### [PASSAGE TO READ]
The brief

Course Title: BA Interior Design Unit Title: Collaborative Project Unit Credit: 20
Year/Level 2/5 Term: Spring 2014
Project Title: The Cumin Museum ‘Arte or Artefact’ Issue Date:  5th December 2013 (For the research element). Submission Date:

24th Feb 2014

Lead Tutors:

Steve Manattini and Gregory Messiah

Specialist Supporting Tutors

TBC

Plagiarism: When submitting work for assessment, students should be aware of the UAL guidance and regulations in concerning plagiarism. All submissions should be your own, original work. Lecturers may, at their discretion ask you to provide an electronic copy of your work on an appropriate media application in order to check it through the JISC plagiarism website. You must retain an electronic/digital copy of all submitted work until the end of your course.

Introduction

This unit has the following aims:

 

  • To offer you the opportunity to work collaboratively with students from other courses and disciplines across the College, and more widely with collaborators externally;
  • The unit will introduce you to team skills and the roles and responsibilities associated with group working and additionally enable you to put into practice principles associated with personal and professional development;
  • You will work in interdisciplinary teams on live, competition or set projects in which you will use your subject specific skills, in collaboration with those of other disciplines, to achieve a common goal. The unit requires that you establish teams with specific roles and responsibilities related to the research, analysis, concept generation, presentation and communication of solutions.

 

 

 

Indicative Content

 

The following areas will be explored and applied in this unit:

  • The establishment of teams and team building in a multidisciplinary environment;
  • Team roles and responsibilities;
  • Interdisciplinary research and analytical skills related to the design, media and communication processes;
  • Conceptualisation and ideas generation;
  • Presentation and communication skills;
  • Evaluative skills.

 

Learning Outcomes

 

On completion of this unit you will be able to:

  • Confidently engage in focussed research and demonstrate confidence in the application of analytical skills that will assist with the generation of appropriate solutions to posed problems (Research and Analysis).
  • Demonstrate proficiency in the application of subject discipline, alongside the sharing and exchange of knowledge with other disciplines within the College (Subject knowledge).

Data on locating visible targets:
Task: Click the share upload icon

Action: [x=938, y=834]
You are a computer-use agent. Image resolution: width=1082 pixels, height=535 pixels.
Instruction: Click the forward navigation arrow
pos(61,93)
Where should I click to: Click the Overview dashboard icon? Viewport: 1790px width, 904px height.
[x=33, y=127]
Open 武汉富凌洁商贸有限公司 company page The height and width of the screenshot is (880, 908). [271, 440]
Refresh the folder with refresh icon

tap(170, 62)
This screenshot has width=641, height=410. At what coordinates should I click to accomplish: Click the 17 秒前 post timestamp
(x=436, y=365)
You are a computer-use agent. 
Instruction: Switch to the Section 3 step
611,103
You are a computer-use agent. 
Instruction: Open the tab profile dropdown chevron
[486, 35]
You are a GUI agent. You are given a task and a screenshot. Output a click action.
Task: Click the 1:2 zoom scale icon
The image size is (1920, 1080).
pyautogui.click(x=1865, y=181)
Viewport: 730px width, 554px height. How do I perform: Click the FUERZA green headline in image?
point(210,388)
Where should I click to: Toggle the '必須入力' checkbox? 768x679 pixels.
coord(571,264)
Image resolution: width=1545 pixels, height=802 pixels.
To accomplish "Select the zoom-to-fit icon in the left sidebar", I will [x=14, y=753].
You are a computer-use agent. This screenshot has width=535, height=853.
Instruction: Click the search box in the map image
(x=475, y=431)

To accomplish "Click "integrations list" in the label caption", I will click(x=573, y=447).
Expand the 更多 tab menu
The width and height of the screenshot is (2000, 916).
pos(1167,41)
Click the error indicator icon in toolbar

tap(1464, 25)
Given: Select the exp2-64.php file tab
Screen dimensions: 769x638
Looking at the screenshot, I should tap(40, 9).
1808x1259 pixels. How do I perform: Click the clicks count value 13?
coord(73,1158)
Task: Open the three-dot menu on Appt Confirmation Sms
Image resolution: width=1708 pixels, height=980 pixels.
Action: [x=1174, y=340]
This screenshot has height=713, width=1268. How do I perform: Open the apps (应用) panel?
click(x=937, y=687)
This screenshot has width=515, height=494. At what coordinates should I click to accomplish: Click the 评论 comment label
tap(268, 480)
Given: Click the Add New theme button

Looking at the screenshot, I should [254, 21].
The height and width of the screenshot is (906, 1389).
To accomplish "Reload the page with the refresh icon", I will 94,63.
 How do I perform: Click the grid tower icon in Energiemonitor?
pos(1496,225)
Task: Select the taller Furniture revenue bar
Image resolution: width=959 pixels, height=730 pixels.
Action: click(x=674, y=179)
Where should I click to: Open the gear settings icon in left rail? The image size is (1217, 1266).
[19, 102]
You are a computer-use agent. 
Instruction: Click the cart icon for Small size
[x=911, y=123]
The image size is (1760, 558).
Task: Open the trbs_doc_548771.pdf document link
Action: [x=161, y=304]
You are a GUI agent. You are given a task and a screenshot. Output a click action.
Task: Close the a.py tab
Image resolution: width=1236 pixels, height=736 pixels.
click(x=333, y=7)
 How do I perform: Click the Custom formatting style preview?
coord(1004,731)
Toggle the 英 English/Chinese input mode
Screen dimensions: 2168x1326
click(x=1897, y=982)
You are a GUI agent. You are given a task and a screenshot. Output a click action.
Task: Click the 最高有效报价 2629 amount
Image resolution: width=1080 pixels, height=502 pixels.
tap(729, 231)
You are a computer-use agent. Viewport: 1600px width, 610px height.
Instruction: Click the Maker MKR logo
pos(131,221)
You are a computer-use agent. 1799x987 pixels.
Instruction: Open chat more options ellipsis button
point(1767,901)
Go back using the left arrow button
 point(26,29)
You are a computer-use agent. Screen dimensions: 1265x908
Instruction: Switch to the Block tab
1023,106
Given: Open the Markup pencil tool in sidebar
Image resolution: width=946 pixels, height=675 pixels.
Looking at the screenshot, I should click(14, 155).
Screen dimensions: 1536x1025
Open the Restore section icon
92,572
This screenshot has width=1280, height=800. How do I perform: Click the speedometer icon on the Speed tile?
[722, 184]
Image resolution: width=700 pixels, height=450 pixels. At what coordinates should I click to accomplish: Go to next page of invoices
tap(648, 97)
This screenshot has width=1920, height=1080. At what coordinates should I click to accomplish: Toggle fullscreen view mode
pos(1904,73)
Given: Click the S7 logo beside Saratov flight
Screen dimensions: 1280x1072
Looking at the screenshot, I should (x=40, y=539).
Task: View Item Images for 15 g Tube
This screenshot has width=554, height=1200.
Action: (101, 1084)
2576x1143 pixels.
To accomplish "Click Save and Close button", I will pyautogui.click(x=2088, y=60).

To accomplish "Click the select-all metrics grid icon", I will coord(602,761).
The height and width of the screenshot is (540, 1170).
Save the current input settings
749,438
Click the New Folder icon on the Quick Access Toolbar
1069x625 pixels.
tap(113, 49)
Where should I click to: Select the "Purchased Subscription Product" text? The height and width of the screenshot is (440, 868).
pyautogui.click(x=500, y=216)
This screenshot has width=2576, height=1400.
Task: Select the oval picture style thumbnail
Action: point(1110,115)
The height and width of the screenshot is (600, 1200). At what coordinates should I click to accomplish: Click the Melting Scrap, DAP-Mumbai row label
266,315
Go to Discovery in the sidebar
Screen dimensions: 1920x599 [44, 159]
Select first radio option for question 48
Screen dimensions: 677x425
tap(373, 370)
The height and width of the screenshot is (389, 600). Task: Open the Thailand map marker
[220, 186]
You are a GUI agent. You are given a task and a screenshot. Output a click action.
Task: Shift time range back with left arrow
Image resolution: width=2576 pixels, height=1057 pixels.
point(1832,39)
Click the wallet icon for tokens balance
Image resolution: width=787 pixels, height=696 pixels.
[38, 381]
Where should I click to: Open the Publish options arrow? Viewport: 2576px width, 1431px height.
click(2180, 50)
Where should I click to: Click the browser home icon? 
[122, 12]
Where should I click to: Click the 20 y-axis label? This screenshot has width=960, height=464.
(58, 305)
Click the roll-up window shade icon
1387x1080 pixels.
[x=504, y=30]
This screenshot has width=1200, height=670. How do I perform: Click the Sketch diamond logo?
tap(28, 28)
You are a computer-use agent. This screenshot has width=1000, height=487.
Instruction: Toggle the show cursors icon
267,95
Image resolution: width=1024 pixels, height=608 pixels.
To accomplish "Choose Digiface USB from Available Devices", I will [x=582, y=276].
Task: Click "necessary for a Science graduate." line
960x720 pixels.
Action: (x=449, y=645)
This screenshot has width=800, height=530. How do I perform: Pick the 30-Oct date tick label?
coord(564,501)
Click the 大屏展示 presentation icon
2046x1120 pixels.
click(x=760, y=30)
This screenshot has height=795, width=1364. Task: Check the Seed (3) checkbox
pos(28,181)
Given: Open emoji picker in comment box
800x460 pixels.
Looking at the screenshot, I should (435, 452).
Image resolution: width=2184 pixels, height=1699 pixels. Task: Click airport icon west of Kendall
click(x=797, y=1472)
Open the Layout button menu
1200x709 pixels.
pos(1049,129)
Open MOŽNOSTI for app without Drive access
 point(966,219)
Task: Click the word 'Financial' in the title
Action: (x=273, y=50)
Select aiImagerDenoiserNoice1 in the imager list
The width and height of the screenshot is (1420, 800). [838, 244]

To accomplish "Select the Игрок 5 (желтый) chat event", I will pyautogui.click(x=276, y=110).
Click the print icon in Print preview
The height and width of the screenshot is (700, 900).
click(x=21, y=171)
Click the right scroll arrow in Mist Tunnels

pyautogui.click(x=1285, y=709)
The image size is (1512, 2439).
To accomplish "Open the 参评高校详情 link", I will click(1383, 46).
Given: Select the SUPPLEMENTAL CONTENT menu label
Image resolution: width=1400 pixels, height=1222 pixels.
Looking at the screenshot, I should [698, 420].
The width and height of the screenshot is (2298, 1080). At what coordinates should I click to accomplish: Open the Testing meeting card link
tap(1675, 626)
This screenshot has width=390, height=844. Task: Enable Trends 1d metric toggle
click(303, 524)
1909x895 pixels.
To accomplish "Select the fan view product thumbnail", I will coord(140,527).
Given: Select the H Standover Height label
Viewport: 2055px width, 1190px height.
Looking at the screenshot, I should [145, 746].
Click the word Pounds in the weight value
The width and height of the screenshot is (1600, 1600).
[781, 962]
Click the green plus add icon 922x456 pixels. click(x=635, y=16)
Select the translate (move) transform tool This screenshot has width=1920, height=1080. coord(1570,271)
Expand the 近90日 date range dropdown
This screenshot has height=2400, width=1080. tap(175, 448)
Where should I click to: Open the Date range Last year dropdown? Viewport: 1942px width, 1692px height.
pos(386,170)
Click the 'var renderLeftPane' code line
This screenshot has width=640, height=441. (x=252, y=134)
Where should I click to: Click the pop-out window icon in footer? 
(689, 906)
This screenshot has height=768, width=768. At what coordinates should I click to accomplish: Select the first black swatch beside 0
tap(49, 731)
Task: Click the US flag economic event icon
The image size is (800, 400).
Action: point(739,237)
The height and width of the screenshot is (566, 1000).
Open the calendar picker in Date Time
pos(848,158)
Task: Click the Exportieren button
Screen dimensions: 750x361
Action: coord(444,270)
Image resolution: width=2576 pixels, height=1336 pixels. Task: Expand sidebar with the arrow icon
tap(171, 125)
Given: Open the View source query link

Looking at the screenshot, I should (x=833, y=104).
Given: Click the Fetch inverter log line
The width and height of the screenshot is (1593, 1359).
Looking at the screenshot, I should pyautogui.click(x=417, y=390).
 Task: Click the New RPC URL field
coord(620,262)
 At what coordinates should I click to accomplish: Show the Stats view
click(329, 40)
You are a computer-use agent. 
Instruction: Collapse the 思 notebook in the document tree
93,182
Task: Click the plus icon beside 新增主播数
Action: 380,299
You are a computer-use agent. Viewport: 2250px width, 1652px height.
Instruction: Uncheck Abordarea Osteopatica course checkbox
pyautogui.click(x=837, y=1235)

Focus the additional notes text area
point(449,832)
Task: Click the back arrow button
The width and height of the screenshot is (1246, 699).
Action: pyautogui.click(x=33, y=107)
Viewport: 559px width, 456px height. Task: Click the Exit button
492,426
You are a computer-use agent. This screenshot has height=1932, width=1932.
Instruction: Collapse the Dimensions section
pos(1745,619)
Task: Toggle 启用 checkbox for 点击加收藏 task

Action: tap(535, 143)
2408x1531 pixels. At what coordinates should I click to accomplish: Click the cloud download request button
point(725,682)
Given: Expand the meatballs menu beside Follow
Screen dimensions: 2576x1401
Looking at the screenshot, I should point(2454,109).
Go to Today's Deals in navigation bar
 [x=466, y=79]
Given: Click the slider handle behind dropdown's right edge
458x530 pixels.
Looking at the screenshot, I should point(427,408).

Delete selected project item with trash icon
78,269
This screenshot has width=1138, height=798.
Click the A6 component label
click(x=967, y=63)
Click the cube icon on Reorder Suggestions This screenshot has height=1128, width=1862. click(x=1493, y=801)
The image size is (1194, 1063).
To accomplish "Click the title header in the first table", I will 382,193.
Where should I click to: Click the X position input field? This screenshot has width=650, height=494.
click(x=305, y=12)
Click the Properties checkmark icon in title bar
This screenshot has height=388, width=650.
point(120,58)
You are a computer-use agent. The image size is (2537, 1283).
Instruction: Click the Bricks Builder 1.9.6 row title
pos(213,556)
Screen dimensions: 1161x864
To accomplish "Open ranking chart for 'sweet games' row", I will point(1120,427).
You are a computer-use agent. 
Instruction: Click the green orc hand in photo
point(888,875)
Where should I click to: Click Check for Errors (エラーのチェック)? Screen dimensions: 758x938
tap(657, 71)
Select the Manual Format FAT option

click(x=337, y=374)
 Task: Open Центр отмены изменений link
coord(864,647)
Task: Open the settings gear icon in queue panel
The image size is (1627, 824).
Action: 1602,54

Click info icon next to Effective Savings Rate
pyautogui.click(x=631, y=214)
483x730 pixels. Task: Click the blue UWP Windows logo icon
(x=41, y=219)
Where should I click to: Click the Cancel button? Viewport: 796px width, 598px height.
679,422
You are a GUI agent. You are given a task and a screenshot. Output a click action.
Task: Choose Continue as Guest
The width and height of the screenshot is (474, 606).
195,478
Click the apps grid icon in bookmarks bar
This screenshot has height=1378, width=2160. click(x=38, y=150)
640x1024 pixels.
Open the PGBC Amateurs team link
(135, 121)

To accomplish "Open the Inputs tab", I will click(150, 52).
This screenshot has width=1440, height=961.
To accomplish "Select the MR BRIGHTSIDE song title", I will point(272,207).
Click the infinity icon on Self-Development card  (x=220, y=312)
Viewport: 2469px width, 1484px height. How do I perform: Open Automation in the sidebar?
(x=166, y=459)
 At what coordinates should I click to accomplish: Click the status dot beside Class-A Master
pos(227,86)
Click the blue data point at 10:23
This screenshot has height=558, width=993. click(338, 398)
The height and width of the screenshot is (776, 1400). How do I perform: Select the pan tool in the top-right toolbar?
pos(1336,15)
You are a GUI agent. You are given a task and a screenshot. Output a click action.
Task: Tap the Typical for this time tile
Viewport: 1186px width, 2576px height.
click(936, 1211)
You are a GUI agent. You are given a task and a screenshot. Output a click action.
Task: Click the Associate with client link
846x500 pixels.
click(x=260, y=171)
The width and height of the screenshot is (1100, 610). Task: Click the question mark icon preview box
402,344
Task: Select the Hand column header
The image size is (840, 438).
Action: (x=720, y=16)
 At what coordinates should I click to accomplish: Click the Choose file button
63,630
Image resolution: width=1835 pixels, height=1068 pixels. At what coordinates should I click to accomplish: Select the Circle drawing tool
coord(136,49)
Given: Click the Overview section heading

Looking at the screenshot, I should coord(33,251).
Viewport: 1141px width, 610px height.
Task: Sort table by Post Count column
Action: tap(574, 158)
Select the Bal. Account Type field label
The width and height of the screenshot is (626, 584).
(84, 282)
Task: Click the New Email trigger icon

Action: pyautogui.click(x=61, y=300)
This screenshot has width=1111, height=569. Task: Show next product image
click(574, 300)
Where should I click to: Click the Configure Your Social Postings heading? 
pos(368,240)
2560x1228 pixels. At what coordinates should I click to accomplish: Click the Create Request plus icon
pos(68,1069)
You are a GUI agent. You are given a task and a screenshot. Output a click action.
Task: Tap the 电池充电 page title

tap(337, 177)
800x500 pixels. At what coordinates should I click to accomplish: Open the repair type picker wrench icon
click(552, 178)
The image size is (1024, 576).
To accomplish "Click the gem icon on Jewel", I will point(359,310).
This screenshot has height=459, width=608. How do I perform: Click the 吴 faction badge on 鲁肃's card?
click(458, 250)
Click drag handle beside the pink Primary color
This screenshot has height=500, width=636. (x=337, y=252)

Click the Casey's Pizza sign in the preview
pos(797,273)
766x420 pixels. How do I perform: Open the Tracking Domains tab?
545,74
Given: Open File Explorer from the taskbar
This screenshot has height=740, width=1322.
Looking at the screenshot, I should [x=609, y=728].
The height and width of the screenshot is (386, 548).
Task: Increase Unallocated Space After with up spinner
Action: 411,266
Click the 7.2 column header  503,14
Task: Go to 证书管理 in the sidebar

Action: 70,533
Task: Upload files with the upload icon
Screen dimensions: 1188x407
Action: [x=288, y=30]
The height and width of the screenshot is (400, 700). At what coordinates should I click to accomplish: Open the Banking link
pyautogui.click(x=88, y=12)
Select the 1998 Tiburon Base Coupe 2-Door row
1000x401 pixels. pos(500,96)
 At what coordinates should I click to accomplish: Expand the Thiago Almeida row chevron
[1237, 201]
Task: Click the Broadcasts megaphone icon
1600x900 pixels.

### [TASK LIST]
• a. Using the course brief above, decide whether each statement agrees with it: (i) the research element was issued on 5th December 2013; (ii) the unit is worth 30 credits; (iii) students may delete their digital copies once the work has been submitted. Answer yes or no for each, and quote the words from the brief that settle it.
• b. Continue the course brief from its final line.

### [ANSWERS FOR THE TASKS]
• a.
(i) Yes: "5th December 2013 (For the research element)".
(ii) No: "Unit Credit: 20".
(iii) No: "You must retain an electronic/digital copy of all submitted work until the end of your course."

• b.
  • Demonstrate confidence in the communication and presentation of ideas to an identified audience through effective means (Communication and Presentation).
  • Show evidence of engagement with the principles of Personal and Professional Development (Personal and Professional Development).
  •  Evidence the ability to collaborate with those of a different discipline in undertaking a common project, demonstrating an interdisciplinary perspective (Collaboration and/ or Independent Professional Working)

For more information about Learning Outcomes, go to section 2.0: Course Aims and Outcomes and section 6.6: Marking Criteria.

 

 

 

 

 

 

 

“Si ton musee est mort, essaye le mien” (if your museum is dead, try mine!)

 

The context:

Introduction: The above quote was made by the artist Jean-Francois Bocle, born on the French West Indian Island of Martinique and whose work looks at the moral issues of Ethnographic collections. He angrily questions the relevance of museums, how they, aquir(ed), curate, exhibit their works and above all, defend the three pronged thorny issues, which we will over the course of this unit be looking at: the morality of acquisitions; are they perpetuating or promoting the last vestige’s of empire and with it, the connotations that it represented and finally, how do we, as future thinkers and creators, design spaces that are relevant to the new generation of stakeholders? We will be questioning if the existing institutions are too big, too confusing or just simply irrelevant in a world where the virtual can, in may cases, replace the actual!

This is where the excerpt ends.